Happy 2013. I’ve mostly finished this bus brakedrum heater that will keep my studio toasty warm in the winter months with only a bit of junk lumber and waste motor/cooking oil. It kept me busy for most of December: sourcing the parts (220lbs of cast steel, sold by weight, is expensive at a scrapyard; had to get around that) and modifying the burner I used for my waste-oil blast furnace before tack-welding it together for a test run. Though the configuration differs from the blast furnace, the physics operate the same.
Despite an impaired preheater and numerous airholes in the shell, which gouted smoke and spilled flaming motor oil, it used very little oil to become dangerously hot. A couple of hours of meticulous stick welding will close up the holes, then I’ll weld some stainless ducting to the car-brakedrum lid as a chimney. Some kind of filtration for the exhaust is also planned, because though motor/cooking oil burns with little smoke under the correct conditions, I’m sure there’s still crap in it I don’t want broadcast over an area. Ideally it will finish with a 12v DC solar-powered blower so it will be grid-independent…so when hurricane season comes next year, I won’t be left huddled and fog-breathed under the covers for days.

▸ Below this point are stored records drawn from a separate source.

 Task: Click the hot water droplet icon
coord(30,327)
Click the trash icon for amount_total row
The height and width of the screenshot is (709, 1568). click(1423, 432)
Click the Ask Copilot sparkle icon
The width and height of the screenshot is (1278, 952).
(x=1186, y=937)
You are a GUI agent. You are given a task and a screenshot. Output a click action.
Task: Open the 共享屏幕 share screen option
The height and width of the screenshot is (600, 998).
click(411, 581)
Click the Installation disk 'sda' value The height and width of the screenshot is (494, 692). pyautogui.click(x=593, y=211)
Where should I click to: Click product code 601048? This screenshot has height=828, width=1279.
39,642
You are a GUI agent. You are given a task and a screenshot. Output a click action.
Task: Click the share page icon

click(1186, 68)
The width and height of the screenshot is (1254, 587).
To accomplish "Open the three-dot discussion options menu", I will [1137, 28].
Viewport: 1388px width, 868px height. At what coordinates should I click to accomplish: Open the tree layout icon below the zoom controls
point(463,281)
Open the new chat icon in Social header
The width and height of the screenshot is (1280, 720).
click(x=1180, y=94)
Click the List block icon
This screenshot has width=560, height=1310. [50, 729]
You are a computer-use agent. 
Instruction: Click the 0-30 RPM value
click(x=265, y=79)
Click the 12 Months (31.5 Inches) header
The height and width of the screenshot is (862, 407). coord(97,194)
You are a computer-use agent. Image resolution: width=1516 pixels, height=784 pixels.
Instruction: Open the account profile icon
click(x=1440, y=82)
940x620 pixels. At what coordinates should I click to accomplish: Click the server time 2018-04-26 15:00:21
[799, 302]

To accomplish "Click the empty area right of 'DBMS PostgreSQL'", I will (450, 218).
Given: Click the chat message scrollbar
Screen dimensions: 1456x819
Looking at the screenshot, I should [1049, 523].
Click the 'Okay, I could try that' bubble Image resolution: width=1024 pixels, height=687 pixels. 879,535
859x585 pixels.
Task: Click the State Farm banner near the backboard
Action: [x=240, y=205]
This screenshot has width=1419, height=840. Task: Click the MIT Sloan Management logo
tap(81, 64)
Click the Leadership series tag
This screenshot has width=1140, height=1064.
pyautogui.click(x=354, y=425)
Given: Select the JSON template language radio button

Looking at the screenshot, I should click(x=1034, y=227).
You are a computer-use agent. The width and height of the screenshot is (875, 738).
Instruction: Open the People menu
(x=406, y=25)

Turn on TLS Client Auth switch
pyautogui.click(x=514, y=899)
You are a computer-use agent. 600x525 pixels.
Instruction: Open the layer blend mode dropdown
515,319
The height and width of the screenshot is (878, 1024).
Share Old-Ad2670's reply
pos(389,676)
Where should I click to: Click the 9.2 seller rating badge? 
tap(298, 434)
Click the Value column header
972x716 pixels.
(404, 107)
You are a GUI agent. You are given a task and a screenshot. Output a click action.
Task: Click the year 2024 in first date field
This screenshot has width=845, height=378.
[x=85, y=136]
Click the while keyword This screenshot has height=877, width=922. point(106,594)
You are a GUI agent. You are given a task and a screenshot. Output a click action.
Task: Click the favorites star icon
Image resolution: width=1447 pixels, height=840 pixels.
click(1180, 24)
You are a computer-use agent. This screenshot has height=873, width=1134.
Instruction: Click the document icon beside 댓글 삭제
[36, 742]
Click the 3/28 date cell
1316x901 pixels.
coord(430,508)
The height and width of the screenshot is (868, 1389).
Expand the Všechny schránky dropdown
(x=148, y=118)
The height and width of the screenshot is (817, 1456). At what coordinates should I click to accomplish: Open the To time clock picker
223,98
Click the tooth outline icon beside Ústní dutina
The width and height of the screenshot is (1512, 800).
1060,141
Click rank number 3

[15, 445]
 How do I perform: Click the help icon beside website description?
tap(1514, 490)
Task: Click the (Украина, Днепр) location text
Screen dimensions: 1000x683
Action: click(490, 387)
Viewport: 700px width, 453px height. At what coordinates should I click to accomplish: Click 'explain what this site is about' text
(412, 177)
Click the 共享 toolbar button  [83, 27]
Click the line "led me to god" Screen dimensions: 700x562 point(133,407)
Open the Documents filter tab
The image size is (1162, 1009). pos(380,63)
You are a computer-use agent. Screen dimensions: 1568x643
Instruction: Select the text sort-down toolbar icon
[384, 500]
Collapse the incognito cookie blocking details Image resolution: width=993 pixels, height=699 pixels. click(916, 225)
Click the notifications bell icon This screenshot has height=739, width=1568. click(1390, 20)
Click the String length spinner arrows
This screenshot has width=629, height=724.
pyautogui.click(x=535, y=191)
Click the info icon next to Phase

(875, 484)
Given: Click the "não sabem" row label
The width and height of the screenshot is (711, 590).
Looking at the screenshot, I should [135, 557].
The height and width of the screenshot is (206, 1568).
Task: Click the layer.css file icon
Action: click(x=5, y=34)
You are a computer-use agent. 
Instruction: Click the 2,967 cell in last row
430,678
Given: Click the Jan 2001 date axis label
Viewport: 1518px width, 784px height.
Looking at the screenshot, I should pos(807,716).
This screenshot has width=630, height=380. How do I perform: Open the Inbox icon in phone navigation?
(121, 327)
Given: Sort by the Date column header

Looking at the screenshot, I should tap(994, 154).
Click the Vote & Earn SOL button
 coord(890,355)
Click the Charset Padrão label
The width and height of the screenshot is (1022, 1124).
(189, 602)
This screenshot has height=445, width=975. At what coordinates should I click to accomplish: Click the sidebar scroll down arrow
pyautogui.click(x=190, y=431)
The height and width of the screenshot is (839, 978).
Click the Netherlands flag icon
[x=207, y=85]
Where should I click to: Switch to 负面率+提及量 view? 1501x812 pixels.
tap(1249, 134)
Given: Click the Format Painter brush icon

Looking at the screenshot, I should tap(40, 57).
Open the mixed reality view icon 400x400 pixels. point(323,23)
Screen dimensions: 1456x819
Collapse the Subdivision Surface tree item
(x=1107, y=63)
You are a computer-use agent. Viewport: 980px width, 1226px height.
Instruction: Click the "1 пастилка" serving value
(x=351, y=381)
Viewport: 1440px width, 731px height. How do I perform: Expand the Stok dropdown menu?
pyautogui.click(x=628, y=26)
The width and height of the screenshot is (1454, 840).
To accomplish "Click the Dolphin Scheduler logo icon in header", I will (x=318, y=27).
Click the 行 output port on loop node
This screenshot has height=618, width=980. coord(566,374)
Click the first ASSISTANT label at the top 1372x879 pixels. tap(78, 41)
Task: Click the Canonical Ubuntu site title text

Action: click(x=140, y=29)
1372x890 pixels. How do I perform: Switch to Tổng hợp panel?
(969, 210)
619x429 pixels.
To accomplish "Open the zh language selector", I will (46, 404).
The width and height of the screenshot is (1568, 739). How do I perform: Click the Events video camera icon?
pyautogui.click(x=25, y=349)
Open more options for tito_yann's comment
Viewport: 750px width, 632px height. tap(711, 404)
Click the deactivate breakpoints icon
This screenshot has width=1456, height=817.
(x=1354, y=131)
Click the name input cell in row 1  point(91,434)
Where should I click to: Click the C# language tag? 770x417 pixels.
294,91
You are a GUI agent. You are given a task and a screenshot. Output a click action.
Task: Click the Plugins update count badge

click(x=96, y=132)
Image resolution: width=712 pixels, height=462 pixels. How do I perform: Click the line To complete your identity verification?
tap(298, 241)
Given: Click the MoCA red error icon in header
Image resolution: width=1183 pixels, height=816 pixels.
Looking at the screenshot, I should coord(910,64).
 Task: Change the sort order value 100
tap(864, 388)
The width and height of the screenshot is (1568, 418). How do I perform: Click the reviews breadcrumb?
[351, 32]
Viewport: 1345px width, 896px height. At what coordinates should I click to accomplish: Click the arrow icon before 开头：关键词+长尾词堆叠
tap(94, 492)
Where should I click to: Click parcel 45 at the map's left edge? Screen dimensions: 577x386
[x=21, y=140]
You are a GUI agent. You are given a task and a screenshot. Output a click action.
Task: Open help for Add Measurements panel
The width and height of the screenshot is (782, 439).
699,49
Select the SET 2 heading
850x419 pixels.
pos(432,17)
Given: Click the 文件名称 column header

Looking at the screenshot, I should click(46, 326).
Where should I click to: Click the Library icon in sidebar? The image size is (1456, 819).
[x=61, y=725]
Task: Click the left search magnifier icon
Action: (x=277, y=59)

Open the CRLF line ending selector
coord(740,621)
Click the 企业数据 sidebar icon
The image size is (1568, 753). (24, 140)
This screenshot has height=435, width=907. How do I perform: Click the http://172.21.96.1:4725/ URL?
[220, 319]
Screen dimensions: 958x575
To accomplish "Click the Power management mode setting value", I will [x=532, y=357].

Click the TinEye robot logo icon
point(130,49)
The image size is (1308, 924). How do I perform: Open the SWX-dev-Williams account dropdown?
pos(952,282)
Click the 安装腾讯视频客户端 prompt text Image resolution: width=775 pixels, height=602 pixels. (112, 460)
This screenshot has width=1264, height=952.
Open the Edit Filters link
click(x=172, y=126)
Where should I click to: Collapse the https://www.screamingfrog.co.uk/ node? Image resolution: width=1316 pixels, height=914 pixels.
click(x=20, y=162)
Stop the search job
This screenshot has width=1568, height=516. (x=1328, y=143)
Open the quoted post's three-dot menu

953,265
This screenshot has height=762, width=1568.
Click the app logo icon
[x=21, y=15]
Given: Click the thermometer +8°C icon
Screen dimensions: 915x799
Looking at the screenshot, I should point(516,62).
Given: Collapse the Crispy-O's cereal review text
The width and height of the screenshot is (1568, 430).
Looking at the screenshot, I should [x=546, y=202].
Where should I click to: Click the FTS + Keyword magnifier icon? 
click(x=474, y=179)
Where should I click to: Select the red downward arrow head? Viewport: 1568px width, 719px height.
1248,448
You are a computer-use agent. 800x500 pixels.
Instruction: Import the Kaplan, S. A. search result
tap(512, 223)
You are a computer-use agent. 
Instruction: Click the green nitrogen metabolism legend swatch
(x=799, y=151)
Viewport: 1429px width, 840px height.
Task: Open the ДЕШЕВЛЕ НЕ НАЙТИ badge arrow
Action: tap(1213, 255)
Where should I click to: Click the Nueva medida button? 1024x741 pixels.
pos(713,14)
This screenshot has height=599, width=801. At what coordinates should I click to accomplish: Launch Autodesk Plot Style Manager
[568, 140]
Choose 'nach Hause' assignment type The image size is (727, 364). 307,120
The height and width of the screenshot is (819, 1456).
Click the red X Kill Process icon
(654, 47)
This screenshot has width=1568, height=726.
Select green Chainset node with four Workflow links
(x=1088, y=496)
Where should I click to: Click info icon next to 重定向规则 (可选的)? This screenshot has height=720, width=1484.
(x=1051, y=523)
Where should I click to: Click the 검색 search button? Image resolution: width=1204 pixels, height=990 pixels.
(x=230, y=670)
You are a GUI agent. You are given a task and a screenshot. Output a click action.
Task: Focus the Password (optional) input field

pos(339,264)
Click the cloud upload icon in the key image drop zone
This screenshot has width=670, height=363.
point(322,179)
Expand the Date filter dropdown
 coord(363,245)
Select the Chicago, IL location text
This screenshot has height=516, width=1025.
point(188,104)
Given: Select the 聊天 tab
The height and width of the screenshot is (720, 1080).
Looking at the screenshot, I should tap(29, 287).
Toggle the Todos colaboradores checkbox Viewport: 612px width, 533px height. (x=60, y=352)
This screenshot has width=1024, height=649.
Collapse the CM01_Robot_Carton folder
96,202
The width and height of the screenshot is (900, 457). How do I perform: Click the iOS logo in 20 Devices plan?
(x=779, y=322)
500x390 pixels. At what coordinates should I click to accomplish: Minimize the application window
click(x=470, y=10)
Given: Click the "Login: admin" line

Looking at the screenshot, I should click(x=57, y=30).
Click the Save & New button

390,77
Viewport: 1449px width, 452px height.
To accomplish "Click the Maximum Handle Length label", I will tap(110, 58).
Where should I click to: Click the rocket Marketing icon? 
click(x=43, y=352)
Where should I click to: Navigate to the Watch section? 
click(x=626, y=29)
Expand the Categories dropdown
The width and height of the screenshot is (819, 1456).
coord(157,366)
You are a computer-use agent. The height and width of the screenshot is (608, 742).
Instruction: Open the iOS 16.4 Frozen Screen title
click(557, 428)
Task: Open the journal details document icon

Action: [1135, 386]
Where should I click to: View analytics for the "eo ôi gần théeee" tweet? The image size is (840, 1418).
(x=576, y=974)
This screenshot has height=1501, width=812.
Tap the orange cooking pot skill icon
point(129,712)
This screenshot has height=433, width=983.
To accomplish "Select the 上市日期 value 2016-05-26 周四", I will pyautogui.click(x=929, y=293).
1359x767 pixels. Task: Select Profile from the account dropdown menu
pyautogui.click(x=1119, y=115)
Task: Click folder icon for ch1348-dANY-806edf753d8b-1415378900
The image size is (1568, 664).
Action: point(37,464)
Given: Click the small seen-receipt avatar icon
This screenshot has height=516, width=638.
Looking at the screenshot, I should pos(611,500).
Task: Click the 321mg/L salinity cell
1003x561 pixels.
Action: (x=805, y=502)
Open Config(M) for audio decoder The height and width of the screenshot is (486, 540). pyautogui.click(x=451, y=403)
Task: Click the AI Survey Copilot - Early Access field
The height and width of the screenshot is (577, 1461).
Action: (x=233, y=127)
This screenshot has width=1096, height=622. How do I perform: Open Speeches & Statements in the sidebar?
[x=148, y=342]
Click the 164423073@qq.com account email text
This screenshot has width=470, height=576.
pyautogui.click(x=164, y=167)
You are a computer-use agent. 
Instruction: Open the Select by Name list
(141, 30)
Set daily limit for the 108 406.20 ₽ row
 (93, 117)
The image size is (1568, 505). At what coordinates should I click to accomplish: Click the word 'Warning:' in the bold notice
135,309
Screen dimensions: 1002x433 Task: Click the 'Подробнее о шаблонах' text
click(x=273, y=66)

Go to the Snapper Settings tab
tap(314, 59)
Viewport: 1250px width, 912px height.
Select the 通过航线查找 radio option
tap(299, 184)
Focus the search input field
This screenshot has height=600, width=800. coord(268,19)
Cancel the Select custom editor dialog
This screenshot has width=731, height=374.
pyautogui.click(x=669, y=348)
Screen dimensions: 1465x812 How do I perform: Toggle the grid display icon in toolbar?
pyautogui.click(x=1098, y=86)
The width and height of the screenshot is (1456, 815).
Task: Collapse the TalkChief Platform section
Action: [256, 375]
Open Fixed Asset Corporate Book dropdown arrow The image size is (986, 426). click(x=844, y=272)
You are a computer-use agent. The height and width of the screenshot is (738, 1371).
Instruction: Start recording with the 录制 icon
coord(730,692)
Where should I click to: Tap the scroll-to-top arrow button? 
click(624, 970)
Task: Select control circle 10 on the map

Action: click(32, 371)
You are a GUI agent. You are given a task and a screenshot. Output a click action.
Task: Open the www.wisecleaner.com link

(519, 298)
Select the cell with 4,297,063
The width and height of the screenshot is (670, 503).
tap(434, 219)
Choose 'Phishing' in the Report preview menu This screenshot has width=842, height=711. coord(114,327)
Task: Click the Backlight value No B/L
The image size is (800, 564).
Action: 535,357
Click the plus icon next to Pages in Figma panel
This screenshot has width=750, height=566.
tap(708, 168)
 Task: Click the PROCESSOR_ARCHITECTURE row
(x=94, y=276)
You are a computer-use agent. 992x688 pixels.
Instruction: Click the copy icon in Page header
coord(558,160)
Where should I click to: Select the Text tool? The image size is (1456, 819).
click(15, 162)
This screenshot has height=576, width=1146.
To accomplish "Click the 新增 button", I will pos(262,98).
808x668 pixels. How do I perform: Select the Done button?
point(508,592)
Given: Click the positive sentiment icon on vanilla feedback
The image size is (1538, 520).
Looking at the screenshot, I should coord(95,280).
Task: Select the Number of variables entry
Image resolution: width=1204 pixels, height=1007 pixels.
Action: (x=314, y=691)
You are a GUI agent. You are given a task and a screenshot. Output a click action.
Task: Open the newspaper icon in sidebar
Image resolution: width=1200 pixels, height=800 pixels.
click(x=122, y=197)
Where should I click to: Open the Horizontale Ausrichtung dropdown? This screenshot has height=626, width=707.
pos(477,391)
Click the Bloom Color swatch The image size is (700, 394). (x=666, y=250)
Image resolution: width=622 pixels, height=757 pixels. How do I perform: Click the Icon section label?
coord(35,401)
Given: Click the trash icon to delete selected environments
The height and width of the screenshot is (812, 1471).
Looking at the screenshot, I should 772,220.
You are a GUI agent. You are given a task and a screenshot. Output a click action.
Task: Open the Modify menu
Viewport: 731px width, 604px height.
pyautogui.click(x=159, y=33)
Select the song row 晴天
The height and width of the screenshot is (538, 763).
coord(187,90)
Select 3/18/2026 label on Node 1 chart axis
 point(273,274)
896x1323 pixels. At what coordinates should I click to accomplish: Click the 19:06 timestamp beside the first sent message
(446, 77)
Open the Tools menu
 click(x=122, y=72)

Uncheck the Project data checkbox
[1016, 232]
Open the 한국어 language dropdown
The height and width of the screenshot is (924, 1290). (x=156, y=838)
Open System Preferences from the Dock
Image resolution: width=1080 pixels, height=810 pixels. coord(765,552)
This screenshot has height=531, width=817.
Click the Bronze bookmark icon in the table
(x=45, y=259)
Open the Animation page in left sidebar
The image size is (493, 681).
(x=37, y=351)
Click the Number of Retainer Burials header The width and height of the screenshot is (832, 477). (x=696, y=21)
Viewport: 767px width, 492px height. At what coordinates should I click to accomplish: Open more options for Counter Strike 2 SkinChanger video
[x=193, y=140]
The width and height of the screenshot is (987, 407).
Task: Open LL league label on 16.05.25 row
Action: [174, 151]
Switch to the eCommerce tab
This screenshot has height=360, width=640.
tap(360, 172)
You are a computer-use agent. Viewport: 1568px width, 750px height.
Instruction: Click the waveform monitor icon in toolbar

When not at work on the furnace, I’ve been enjoying Dead Empire Cinema on YouTube. Serverloads of cinema from Czechoslovakia, the USSR, Romania and other erstwhile “enemies of capitalism” have been uploaded to YouTube, some of it subtitled in English. Hollywood may have conquered the world without firing a shot, but these reels trace the arc of the other statist imperium—and “Zero Hour” makes a more ironically distinguished elegy than, say, our own recent remake of “Red Dawn.” This enormous body of work is virtually untouched by occidental indices and review sites like IMDB and Rotten Tomatoes, so I’ll be writing some reviews as a guide to the English speaking world. Tired of continual war, economic decline and austerity? You might be refreshed by a vision of life under the other boot, or thrill to a glimpse of Pax Americana’s own crepuscule.